→ **Your goal**: Could you rewrite the items between the lines holding "Toggle the new Teams switch" and "click(x=99, y=1000)", inclusive, swapping "Output a click action" for "Return one click action" and leaving everything else unchanged?

→ **Records shown**:
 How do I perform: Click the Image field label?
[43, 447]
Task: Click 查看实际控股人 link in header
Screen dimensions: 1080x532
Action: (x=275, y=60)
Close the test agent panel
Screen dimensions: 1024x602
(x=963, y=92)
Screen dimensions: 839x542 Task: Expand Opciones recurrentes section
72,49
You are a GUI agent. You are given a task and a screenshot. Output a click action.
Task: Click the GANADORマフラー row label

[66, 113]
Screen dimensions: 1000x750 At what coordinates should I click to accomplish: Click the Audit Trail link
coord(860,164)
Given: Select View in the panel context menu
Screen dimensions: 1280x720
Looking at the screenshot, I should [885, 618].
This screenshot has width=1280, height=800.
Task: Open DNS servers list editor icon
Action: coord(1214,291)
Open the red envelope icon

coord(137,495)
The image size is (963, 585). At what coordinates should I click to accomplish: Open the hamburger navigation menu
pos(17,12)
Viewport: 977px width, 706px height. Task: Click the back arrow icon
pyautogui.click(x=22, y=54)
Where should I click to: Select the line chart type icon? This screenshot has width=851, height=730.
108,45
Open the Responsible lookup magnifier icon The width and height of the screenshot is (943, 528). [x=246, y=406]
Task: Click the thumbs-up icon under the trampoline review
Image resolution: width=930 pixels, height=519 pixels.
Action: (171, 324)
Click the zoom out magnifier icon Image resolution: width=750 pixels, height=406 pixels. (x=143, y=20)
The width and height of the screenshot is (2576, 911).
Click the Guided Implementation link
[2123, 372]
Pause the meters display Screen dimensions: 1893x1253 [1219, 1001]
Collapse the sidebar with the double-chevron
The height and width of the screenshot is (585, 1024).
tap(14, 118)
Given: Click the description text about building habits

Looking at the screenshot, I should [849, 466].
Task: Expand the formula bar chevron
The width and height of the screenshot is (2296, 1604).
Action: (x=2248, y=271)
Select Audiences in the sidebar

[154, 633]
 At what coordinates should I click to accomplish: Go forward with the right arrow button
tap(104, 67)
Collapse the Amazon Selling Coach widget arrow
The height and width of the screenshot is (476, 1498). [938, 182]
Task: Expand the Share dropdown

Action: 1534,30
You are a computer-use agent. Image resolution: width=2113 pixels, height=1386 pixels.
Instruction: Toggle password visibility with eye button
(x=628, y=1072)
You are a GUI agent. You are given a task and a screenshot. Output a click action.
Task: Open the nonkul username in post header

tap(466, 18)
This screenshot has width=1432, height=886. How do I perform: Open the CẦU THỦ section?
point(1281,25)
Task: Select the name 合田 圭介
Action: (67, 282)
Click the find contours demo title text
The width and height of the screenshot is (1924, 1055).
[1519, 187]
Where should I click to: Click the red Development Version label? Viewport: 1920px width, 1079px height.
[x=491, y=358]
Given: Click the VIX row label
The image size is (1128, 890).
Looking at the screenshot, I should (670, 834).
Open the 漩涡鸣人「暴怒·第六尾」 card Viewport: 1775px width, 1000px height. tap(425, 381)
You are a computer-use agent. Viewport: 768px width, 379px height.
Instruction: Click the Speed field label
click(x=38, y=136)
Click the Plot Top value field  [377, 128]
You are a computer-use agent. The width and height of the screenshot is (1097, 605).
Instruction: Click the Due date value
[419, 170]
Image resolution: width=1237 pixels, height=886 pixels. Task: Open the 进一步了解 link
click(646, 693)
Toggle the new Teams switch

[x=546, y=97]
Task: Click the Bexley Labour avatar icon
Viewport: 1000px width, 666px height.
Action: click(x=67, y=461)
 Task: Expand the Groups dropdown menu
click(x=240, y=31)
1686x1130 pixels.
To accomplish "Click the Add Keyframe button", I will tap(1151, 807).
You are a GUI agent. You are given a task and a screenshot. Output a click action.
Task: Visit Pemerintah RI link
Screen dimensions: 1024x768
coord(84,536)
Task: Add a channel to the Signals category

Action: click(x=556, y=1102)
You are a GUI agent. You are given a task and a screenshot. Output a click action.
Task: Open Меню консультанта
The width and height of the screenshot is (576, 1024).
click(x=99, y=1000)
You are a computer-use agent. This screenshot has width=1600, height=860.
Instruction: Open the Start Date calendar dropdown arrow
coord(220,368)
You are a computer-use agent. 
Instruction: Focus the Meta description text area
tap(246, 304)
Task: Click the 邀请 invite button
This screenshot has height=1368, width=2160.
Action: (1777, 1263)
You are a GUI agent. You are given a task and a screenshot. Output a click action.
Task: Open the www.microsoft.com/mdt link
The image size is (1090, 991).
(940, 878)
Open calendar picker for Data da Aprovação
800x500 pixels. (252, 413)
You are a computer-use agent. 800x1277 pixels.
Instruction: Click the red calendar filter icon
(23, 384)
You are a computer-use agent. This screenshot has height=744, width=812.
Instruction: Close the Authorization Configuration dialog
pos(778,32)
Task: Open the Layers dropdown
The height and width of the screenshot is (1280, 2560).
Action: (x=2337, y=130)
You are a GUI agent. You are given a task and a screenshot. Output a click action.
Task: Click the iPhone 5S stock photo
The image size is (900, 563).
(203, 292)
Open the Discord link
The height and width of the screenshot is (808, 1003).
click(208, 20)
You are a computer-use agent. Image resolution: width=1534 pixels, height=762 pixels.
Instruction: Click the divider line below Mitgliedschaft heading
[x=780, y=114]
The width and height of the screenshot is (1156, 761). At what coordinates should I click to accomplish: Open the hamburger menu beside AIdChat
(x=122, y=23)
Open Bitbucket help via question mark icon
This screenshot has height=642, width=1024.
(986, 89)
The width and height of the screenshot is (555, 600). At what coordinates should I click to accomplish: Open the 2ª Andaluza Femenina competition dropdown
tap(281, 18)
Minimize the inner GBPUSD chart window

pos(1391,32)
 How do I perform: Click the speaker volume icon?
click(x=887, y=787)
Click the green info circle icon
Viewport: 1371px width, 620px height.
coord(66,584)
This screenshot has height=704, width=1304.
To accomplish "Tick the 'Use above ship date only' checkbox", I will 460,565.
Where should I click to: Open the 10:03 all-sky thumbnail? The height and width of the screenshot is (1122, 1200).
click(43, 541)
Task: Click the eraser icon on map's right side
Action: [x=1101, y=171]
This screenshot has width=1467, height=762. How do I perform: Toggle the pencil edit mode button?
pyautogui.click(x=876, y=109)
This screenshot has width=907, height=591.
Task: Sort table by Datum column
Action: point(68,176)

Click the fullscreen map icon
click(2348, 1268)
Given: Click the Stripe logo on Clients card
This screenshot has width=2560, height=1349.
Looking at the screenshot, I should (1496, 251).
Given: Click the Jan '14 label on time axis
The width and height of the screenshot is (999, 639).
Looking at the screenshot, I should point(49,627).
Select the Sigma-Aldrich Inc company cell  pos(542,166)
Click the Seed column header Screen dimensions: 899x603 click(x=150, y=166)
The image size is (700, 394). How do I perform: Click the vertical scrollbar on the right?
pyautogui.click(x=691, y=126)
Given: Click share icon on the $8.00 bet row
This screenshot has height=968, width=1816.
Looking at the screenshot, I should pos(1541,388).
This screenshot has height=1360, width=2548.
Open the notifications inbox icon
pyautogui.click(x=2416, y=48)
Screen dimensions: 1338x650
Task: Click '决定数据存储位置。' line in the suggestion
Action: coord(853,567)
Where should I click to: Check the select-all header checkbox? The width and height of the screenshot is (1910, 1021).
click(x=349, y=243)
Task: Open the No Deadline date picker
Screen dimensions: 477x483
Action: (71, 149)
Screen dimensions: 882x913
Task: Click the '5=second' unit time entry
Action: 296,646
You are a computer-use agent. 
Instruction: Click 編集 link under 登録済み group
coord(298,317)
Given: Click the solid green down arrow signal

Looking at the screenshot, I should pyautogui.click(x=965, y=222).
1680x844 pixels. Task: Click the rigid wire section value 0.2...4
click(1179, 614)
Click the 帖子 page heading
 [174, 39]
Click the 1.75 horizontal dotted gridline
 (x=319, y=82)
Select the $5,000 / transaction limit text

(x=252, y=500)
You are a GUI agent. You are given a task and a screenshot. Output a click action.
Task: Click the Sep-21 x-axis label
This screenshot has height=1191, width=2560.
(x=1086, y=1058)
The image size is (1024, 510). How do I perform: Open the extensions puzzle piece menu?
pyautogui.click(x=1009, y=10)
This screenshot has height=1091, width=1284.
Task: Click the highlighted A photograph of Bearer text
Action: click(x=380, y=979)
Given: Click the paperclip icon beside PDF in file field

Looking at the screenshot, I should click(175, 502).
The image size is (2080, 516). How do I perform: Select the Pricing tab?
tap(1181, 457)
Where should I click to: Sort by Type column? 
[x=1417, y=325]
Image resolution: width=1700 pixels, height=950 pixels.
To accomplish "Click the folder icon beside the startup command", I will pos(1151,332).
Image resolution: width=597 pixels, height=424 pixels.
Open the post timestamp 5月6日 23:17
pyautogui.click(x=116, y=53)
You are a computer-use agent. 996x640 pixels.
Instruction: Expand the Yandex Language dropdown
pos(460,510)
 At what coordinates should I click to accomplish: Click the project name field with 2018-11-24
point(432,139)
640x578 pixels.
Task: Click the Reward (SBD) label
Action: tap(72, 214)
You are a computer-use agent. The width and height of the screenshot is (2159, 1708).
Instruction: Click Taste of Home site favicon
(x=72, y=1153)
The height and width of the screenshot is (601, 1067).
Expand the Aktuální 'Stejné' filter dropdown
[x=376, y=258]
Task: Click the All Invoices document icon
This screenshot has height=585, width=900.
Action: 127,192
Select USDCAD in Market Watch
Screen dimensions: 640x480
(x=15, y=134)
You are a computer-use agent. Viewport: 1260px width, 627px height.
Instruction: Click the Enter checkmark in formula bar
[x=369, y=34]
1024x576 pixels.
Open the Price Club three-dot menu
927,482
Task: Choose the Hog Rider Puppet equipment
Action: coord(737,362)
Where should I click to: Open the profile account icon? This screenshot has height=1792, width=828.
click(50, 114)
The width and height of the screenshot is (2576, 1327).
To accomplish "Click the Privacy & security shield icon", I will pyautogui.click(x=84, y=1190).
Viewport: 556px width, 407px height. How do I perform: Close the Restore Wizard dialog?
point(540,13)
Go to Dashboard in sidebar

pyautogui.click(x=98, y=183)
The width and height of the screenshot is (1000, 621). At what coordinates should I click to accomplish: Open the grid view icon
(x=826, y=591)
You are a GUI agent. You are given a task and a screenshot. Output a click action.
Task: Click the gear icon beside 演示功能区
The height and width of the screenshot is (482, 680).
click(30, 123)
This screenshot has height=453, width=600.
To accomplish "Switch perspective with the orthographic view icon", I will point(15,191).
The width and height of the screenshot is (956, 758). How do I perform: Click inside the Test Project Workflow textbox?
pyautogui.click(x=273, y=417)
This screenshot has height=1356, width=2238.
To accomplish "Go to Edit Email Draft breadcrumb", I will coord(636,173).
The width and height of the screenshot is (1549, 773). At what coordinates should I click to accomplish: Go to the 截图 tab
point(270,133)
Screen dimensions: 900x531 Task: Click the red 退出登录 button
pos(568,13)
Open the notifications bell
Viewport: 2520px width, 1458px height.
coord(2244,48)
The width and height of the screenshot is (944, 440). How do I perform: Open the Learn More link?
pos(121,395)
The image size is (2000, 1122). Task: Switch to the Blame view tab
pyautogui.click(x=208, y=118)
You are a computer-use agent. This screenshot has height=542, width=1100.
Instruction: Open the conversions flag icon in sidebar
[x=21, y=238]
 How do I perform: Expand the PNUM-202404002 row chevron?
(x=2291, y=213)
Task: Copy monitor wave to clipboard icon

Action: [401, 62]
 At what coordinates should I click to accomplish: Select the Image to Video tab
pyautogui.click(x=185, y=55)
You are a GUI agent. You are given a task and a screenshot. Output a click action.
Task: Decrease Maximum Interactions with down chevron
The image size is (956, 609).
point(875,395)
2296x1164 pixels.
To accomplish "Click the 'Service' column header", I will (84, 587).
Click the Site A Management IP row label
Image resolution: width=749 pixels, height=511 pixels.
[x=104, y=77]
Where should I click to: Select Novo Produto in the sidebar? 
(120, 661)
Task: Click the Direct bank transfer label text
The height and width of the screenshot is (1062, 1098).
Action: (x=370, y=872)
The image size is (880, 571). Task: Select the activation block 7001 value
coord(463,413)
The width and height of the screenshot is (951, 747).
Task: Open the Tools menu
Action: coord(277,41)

→ **Solution for this task**:
Toggle the new Teams switch

[x=546, y=97]
Task: Click the Bexley Labour avatar icon
Viewport: 1000px width, 666px height.
Action: click(x=67, y=461)
 Task: Expand the Groups dropdown menu
click(x=240, y=31)
1686x1130 pixels.
To accomplish "Click the Add Keyframe button", I will tap(1151, 807).
You are a GUI agent. You are given a task and a screenshot. Return one click action.
Task: Visit Pemerintah RI link
Screen dimensions: 1024x768
coord(84,536)
Task: Add a channel to the Signals category

Action: click(x=556, y=1102)
You are a GUI agent. You are given a task and a screenshot. Return one click action.
Task: Open Меню консультанта
The width and height of the screenshot is (576, 1024).
click(x=99, y=1000)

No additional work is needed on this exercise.